For K to 12 work, DepEd should invest in the primary executors of its curriculum who can translate its
aims from paper to practice. Teachers who are overworked and underpaid are at a risk of being spread
even thinner from the addition of two more years of high school. The answer to this problem is to
increase the pay of teachers and to offer more advanced education opportunities for them to
effectively teach the new subjects in senior high. Just like us, they too are blindly groping in the dark
as to how to navigate an unknown system. They shoulder the heavy responsibility of making sure the
new education reform will work — it follows that they deserve all the support they can get.

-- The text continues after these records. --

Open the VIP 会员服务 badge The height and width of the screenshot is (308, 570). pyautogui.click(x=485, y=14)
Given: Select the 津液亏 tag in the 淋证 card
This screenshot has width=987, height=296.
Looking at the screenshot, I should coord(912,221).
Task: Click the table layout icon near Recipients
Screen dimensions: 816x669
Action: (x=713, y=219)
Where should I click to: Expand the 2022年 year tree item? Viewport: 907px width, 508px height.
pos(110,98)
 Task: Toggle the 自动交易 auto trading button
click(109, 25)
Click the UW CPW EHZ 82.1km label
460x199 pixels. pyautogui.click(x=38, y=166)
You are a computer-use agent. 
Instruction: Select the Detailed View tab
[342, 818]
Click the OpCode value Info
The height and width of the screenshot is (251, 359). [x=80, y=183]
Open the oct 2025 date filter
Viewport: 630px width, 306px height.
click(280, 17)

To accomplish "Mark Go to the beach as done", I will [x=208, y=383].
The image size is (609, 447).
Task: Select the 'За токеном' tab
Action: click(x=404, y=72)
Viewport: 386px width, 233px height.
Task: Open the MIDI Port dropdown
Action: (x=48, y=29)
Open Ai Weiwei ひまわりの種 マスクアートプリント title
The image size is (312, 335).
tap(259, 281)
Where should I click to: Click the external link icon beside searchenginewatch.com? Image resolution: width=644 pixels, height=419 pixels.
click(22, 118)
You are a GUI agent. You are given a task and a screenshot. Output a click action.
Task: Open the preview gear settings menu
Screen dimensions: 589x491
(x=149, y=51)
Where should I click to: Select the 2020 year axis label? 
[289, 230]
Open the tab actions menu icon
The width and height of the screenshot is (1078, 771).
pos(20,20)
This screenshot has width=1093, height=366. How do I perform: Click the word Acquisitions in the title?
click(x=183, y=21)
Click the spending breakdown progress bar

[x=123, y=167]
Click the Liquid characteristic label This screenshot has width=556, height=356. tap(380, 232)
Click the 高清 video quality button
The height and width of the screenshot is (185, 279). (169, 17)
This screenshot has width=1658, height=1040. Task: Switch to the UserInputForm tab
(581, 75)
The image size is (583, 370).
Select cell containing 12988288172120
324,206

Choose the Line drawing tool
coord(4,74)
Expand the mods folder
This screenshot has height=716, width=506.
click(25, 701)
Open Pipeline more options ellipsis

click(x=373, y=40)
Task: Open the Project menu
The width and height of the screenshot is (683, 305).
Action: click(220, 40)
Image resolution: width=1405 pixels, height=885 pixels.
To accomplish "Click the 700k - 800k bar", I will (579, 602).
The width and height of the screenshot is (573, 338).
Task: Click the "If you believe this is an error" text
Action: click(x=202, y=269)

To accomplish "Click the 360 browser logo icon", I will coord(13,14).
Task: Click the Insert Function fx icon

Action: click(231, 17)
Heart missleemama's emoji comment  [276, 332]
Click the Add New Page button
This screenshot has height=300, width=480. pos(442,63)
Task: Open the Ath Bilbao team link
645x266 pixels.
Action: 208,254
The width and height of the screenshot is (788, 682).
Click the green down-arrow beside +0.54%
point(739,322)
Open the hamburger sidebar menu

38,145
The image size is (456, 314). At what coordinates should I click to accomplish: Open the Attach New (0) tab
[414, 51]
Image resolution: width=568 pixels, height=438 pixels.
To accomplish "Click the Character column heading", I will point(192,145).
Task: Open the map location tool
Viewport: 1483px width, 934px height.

Lastly, the government should take steps to address the lack of classrooms in public schools with the
increasing population of high school students and the poor procurement of learning materials. They should
also revise the senior high school curriculum and carefully oversee the implementation of first-time
subjects such as Media and Information Literacy; Trends, Networks, and Critical Thinking in the 21st
Century; and conduct a comprehensive review of the curriculum before selling it as a two-year
solution to make high school students job-ready. Education reforms need to be given a chance, but
we must remember that the students suffering from the experimentation deserve a sure future, too.

As of press time, the Department of Education’s website for Frequently Asked Questions on K to 12 has
been wiped of its old contents where I used to read about how I would become job-ready after
graduating from senior high school.

This shows that the department, in its efforts to review the whole curriculum, should still answer to the
very real concerns of the pioneer batch of K to 12 who are still trying to reconcile what seems like two
years of wasted time and resources. A tall order? Perhaps. But senior high school had no significant
impact to the majority of students who worked or proceeded to college.

In the end, we have thousands of students who feel they’ve been delayed by K to 12, including me.

*Name has been changed at subject’s request.